• **TO-DO LIST**
1 - Using the wildcard matching problem page, decide whether each statement agrees with it: (a) '?' matches any single character; (b) the problem's difficulty is listed as Medium; (c) the matching only needs to cover part of the input string. Answer yes or no for each and quote the deciding words.
2 - Put the rows between the line holding "Enable the offer a discount checkbox" and the line holding "coord(306,288)", inclusive, into a JSON list of strings with one string per line, leaving out blank lines.
>> begin GIVEN PASSAGE
44. Wildcard Matching

• Difficulty: Hard

• Topics: String, Dynamic Programming, Backtracking, Greedy

• Similar Questions:

  • Regular Expression Matching

Problem:

Given an input string (s) and a pattern (p), implement wildcard pattern matching with support for '?' and '*'.

'?' Matches any single character.
'*' Matches any sequence of characters (including the empty sequence).

The matching should cover the entire input string (not partial).

Note:

• s could be empty and contains only lowercase letters a-z.
• p could be empty and contains only lowercase letters a-z, and characters like ? or *.

Example 1:

Input:
s = "aa"
p = "a"
Output: false
Explanation: "a" does not match the entire string "aa".

Example 2:

Input:
s = "aa"
p = "*"
Output: true
Explanation: '*' matches any sequence.

Example 3:

Input:
s = "cb"
p = "?a"
Output: false
Explanation: '?' matches 'c', but the second letter is 'a', which does not match 'b'.

Example 4:

Input:
s = "adceb"
p = "*a*b"
Output: true
Explanation: The first '*' matches the empty sequence, while the second '*' matches the substring "dce".

Example 5:

Input:
s = "acdcb"
p = "a*c?b"
Output: false

Solutions:

class Solution {
public:
    bool isMatch(string s, string p) {
        int m = s.length();
        int n = p.length();

        vector<vector<bool>> dp(m + 1, vector<bool>(n + 1, false));

        dp[0][0] = true;

        for (int i = 0; i <= m; ++i) {
            for (int j = 0; j <= n; ++j) {
                if (i == 0 && j == 0)   continue;
                if (j == 0) continue;

                if (p[j - 1] == '*') {
                    dp[i][j] = dp[i][j-1];
                    if (i > 0) {
                        dp[i][j] = dp[i][j] || dp[i-1][j];
                    }
                } else if (i > 0 && (p[j - 1] == '?' || s[i-1] == p[j-1])) {
                    dp[i][j] = dp[i-1][j-1];
                }
            }
        }
        return dp[m][n];
    }
};

More concise DP

It is not necessary to separate the initialization process.

From [Grandyang] (https://www.cnblogs.com/grandyang/p/4461713.html)

class Solution {
public:
    bool isMatch(string s, string p) {
        int m = s.size(), n = p.size();
        vector<vector<bool>> dp(m + 1, vector<bool>(n + 1, false));
        dp[0][0] = true;
        for (int i = 0; i <= m; ++i) {
            for (int j = 1; j <= n; ++j) {
                if (j > 1 && p[j - 1] == '*') {
                    dp[i][j] = dp[i][j - 2] || (i > 0 && (s[i - 1] == p[j - 2] || p[j - 2] == '.') && dp[i - 1][j]);
                } else {
                    dp[i][j] = i > 0 && dp[i - 1][j - 1] && (s[i - 1] == p[j - 1] || p[j - 1] == '.');
                }
            }
        }
        return dp[m][n];
    }
};
>> end GIVEN PASSAGE
>> begin RECORDS SHOWN
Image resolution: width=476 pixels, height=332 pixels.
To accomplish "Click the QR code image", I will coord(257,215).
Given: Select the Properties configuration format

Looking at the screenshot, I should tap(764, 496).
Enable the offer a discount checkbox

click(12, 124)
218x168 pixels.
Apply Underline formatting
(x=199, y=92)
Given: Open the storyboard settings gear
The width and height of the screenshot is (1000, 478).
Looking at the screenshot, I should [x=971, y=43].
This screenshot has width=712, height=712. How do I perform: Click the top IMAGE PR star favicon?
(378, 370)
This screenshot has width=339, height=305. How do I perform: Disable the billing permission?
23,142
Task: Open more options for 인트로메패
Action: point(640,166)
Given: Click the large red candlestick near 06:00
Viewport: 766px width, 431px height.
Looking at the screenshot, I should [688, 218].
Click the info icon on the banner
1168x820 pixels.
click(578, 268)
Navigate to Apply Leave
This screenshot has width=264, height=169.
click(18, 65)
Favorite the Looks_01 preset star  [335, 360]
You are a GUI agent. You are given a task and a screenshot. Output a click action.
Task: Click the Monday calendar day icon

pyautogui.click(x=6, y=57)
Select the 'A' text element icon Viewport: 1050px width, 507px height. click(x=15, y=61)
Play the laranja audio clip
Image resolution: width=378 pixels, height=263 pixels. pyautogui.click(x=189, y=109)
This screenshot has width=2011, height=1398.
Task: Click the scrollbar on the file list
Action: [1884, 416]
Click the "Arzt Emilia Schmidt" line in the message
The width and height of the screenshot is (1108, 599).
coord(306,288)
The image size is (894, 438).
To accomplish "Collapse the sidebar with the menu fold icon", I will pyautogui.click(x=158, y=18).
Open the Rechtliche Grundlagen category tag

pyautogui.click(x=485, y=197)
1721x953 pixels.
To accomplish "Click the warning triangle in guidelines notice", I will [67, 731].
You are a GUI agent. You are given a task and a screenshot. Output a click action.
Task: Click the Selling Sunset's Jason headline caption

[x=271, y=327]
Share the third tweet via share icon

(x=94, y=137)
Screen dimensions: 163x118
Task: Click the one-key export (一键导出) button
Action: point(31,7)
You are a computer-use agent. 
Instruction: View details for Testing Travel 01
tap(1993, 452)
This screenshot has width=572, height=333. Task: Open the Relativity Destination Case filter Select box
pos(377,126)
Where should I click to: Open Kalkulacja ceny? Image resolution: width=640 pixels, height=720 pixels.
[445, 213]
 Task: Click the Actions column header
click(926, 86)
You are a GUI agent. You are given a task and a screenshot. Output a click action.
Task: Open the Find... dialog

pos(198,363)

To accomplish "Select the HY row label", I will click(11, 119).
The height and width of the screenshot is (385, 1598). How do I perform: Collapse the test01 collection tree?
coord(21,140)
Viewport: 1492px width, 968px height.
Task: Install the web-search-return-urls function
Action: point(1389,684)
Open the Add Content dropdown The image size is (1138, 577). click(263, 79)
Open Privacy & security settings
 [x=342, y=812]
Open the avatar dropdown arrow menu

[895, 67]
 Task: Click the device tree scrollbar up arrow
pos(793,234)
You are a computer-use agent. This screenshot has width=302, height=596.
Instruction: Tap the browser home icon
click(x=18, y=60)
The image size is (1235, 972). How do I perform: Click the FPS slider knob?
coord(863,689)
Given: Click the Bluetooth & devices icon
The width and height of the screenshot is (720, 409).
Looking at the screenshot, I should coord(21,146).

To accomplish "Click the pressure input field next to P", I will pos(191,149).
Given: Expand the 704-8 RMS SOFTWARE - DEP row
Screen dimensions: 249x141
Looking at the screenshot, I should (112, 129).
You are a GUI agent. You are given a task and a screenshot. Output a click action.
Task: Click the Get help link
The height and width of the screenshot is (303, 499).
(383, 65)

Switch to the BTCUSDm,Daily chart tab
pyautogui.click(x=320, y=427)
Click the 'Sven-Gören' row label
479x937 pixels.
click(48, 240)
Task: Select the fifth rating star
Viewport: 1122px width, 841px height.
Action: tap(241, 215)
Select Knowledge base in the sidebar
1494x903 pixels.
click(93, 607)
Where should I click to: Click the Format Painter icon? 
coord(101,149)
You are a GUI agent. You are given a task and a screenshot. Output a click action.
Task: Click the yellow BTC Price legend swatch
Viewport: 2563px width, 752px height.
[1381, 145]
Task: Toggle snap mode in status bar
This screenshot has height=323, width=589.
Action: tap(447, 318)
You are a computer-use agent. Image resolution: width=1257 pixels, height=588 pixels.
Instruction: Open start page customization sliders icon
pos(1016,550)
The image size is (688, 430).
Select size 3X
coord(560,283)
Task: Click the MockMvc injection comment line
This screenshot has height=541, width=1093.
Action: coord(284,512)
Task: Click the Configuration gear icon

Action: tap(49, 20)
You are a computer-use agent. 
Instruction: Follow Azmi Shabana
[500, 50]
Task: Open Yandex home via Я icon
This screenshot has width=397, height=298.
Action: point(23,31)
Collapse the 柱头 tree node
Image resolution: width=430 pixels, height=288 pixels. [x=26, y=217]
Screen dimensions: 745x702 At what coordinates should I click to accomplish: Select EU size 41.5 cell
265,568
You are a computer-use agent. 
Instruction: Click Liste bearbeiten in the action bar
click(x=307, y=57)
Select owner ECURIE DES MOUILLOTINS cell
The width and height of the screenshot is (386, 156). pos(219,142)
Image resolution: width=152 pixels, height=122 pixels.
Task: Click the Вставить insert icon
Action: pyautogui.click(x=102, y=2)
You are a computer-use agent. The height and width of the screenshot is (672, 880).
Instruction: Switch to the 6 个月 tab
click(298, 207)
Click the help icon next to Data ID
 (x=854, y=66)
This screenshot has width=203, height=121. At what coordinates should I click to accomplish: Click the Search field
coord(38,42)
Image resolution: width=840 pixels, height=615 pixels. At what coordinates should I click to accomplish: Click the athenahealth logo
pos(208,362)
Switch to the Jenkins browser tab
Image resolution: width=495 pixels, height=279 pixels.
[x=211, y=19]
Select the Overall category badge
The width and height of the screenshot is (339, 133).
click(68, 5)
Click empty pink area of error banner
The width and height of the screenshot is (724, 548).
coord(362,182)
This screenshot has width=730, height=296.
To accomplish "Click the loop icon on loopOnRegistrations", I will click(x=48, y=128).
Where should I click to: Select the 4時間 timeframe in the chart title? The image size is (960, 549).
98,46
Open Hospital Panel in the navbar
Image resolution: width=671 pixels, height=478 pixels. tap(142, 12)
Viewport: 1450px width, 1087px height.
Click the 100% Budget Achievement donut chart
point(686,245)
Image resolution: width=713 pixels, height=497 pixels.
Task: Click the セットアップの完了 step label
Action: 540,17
>> end RECORDS SHOWN
• **ANSWERS TO THE EXERCISES**
1 -
(a) Yes: "'?' Matches any single character."
(b) No: "Difficulty: Hard"
(c) No: "The matching should cover the entire input string (not partial)."

2 -
[
  "Enable the offer a discount checkbox",
  "click(12, 124)",
  "218x168 pixels.",
  "Apply Underline formatting",
  "(x=199, y=92)",
  "Given: Open the storyboard settings gear",
  "The width and height of the screenshot is (1000, 478).",
  "Looking at the screenshot, I should [x=971, y=43].",
  "This screenshot has width=712, height=712. How do I perform: Click the top IMAGE PR star favicon?",
  "(378, 370)",
  "This screenshot has width=339, height=305. How do I perform: Disable the billing permission?",
  "23,142",
  "Task: Open more options for 인트로메패",
  "Action: point(640,166)",
  "Given: Click the large red candlestick near 06:00",
  "Viewport: 766px width, 431px height.",
  "Looking at the screenshot, I should [688, 218].",
  "Click the info icon on the banner",
  "1168x820 pixels.",
  "click(578, 268)",
  "Navigate to Apply Leave",
  "This screenshot has width=264, height=169.",
  "click(18, 65)",
  "Favorite the Looks_01 preset star  [335, 360]",
  "You are a GUI agent. You are given a task and a screenshot. Output a click action.",
  "Task: Click the Monday calendar day icon",
  "pyautogui.click(x=6, y=57)",
  "Select the 'A' text element icon Viewport: 1050px width, 507px height. click(x=15, y=61)",
  "Play the laranja audio clip",
  "Image resolution: width=378 pixels, height=263 pixels. pyautogui.click(x=189, y=109)",
  "This screenshot has width=2011, height=1398.",
  "Task: Click the scrollbar on the file list",
  "Action: [1884, 416]",
  "Click the \"Arzt Emilia Schmidt\" line in the message",
  "The width and height of the screenshot is (1108, 599).",
  "coord(306,288)"
]